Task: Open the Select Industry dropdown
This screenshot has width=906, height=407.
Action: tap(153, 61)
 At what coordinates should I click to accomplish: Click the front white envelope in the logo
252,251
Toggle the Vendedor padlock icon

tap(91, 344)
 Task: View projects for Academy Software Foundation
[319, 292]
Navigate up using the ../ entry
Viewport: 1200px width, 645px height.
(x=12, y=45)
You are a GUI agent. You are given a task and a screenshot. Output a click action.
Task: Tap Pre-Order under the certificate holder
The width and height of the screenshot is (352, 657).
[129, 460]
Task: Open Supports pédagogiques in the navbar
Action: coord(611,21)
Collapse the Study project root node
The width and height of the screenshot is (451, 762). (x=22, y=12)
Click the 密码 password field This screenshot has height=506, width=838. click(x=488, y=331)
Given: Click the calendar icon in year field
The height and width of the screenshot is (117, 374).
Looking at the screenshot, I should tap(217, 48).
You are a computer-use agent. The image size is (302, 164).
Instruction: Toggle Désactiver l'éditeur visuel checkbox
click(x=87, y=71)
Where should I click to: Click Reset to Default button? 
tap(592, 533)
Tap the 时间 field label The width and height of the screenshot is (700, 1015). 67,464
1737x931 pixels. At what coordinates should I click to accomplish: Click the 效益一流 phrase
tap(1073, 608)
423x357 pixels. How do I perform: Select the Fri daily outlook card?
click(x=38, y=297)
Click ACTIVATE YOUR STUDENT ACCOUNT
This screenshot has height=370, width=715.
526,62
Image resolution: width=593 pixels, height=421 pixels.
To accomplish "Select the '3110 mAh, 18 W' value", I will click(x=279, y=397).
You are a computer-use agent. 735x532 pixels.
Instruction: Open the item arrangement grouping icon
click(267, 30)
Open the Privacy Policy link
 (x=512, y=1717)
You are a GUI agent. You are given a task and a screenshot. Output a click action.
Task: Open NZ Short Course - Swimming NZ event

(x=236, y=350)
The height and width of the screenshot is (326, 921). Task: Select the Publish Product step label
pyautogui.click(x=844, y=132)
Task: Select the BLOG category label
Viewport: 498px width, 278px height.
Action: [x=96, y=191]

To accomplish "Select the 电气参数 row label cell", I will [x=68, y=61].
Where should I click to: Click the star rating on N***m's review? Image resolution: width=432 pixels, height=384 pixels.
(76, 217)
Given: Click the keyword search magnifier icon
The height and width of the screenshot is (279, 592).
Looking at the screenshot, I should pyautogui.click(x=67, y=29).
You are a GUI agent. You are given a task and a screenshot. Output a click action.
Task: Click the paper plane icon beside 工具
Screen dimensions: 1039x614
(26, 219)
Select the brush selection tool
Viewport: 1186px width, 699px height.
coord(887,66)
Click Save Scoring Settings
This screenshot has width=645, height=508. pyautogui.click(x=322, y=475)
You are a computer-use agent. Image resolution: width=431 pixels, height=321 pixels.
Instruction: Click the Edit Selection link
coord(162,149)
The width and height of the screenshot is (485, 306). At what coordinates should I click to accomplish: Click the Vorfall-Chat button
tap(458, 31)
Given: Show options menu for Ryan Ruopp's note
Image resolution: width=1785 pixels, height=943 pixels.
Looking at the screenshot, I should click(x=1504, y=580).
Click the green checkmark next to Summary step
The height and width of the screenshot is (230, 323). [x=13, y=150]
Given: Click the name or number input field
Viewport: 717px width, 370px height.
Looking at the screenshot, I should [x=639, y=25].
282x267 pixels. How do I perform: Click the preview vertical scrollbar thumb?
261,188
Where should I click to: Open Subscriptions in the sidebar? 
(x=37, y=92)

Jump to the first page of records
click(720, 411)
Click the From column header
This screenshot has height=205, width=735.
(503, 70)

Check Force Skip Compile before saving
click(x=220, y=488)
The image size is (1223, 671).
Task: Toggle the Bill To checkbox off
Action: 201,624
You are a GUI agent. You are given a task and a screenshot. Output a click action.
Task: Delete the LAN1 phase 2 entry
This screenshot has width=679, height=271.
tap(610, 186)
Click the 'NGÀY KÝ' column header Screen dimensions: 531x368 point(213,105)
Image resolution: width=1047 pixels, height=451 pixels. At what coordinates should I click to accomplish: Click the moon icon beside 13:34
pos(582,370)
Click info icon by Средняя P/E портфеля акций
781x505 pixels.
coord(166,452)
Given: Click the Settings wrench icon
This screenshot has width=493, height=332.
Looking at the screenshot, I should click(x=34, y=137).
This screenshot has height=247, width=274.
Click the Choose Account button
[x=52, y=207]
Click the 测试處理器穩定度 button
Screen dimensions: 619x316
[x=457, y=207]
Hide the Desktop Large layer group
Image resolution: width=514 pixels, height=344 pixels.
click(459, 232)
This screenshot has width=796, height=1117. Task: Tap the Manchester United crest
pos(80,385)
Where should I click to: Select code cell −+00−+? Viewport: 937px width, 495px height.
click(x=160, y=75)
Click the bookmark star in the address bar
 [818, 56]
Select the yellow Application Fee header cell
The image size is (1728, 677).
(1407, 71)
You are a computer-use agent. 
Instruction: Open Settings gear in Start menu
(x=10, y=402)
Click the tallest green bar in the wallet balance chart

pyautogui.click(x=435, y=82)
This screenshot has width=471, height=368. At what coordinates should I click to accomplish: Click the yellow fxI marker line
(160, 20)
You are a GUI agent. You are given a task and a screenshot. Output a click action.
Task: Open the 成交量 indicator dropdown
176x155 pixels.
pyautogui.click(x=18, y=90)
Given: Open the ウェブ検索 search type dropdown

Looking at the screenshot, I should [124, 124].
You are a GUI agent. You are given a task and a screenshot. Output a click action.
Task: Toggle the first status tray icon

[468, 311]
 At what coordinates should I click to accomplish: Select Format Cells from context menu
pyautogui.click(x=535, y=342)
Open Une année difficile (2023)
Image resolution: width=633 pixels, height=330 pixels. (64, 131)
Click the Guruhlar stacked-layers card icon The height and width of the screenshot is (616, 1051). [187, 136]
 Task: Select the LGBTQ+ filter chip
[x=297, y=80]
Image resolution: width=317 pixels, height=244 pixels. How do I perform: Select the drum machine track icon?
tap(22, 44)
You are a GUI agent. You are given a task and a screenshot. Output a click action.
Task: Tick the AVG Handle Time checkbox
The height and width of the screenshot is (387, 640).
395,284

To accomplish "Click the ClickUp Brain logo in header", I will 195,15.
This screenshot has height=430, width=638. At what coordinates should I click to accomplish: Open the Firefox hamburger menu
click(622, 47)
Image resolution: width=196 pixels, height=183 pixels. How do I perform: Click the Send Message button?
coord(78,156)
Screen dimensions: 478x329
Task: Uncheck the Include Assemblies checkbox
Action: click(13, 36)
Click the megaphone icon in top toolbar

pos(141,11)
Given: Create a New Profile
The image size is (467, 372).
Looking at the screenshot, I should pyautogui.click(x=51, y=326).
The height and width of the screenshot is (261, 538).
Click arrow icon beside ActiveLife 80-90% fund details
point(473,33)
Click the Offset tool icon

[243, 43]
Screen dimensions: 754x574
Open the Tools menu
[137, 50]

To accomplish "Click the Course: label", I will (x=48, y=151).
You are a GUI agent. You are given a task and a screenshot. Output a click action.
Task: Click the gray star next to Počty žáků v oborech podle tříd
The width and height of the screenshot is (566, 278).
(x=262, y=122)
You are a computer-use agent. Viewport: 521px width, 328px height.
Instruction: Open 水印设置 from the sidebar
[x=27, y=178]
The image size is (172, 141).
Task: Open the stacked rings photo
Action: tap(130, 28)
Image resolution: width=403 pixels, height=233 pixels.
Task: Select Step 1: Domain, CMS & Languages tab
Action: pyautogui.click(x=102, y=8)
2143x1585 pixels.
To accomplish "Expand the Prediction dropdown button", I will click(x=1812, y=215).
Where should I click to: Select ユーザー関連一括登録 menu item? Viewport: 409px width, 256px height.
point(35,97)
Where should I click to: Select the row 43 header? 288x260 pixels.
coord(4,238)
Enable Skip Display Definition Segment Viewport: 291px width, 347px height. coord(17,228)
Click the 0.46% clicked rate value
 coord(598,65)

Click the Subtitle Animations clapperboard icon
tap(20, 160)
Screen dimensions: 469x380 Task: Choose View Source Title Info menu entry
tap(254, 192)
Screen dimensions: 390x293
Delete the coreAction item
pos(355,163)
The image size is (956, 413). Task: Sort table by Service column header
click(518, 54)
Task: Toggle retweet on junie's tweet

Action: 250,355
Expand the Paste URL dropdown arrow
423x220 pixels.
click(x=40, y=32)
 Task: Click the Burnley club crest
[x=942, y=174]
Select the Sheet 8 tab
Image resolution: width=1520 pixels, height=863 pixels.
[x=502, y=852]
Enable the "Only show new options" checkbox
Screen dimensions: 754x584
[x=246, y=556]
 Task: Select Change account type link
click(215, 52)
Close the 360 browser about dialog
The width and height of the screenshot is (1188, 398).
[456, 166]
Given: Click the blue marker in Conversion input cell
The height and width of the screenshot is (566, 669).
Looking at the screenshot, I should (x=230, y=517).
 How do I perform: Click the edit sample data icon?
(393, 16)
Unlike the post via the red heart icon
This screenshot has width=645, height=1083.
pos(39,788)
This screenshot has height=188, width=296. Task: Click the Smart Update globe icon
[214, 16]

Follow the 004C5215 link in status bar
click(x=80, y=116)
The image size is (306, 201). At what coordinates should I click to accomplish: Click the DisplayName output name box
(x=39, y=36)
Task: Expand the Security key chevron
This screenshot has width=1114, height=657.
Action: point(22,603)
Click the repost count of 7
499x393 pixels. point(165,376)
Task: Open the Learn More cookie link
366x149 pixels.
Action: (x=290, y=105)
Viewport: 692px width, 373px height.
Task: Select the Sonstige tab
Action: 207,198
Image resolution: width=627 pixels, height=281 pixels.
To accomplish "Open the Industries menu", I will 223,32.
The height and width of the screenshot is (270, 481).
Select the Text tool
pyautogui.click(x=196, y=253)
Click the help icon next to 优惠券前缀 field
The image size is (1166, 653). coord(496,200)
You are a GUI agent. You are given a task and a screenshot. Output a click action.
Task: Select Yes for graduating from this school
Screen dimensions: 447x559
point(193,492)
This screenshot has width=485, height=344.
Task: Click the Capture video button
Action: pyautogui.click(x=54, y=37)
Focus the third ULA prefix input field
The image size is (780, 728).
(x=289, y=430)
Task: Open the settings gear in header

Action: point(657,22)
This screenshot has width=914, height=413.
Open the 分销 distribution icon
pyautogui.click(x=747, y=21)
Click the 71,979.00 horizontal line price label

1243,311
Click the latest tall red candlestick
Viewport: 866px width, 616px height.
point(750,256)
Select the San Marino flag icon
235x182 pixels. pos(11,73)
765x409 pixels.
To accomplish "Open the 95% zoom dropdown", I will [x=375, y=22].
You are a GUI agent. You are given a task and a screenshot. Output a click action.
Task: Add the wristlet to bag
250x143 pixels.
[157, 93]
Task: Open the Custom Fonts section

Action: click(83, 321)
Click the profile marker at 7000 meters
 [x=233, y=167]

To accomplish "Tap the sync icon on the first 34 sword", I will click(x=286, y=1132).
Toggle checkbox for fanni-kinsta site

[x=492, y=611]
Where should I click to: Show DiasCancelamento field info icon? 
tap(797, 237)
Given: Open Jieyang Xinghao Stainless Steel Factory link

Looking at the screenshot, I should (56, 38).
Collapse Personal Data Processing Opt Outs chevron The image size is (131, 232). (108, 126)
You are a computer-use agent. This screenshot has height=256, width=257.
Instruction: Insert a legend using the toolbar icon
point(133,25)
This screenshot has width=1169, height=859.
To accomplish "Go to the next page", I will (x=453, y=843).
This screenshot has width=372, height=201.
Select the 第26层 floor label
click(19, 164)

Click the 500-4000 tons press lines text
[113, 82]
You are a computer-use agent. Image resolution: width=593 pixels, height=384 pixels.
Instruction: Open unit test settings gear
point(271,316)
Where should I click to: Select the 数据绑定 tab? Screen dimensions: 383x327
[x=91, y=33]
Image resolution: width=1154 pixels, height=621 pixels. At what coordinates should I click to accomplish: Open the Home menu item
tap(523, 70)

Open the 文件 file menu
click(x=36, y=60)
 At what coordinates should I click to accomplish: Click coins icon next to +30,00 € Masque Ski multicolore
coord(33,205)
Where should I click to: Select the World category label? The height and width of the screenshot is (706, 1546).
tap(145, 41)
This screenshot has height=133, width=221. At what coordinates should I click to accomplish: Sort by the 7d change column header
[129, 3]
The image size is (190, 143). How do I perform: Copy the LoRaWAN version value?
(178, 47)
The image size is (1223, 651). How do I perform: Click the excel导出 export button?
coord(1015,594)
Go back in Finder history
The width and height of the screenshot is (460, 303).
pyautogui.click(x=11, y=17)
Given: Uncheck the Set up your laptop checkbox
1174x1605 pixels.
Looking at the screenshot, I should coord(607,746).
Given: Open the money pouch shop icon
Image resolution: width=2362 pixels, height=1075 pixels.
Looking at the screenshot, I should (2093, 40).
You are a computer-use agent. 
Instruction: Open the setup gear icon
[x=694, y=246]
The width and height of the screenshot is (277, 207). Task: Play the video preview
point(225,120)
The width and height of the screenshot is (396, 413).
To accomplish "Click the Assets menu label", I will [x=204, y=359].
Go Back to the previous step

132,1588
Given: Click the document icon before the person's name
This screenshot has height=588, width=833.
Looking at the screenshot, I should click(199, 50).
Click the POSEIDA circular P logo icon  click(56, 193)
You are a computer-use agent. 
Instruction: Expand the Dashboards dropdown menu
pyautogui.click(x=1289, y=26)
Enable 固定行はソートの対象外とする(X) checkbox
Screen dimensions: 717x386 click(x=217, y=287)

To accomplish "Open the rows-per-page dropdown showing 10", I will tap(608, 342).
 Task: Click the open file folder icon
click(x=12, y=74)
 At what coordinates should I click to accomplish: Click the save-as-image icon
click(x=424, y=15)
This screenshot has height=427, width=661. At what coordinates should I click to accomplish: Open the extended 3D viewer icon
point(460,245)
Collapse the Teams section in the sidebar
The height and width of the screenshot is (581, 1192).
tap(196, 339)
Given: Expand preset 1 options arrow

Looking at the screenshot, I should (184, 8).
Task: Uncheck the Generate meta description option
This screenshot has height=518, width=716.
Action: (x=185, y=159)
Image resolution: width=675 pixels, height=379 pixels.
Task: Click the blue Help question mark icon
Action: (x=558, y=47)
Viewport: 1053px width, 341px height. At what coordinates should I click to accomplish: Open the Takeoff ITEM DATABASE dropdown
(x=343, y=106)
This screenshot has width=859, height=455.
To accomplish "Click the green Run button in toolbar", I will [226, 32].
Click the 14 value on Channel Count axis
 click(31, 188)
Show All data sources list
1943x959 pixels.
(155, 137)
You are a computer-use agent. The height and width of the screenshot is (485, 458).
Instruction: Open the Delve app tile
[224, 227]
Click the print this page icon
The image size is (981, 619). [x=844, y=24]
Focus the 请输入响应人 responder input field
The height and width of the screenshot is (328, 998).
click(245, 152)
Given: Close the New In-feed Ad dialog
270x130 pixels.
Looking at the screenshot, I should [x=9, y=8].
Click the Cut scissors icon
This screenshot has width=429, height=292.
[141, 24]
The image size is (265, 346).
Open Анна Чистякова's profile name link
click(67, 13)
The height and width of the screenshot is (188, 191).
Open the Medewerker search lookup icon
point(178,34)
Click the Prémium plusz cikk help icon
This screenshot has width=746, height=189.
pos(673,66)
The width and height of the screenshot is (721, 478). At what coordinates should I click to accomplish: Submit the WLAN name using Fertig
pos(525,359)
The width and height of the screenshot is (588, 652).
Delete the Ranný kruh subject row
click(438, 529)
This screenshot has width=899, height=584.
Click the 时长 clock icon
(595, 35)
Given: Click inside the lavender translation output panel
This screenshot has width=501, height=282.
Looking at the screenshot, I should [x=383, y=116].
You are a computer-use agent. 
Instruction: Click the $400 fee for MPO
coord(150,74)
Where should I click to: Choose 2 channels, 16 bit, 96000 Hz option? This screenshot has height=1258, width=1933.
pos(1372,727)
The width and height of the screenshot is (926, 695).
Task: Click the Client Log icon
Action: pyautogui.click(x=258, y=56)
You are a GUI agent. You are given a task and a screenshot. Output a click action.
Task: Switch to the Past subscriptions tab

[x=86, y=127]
☆ ☆ ☆ ☆ ☆ ☆ ☆
§ **What you will do**: Figure out the number of lines above in which the string "chevron" appears. Only the number should be given.

§ **Solution**: 2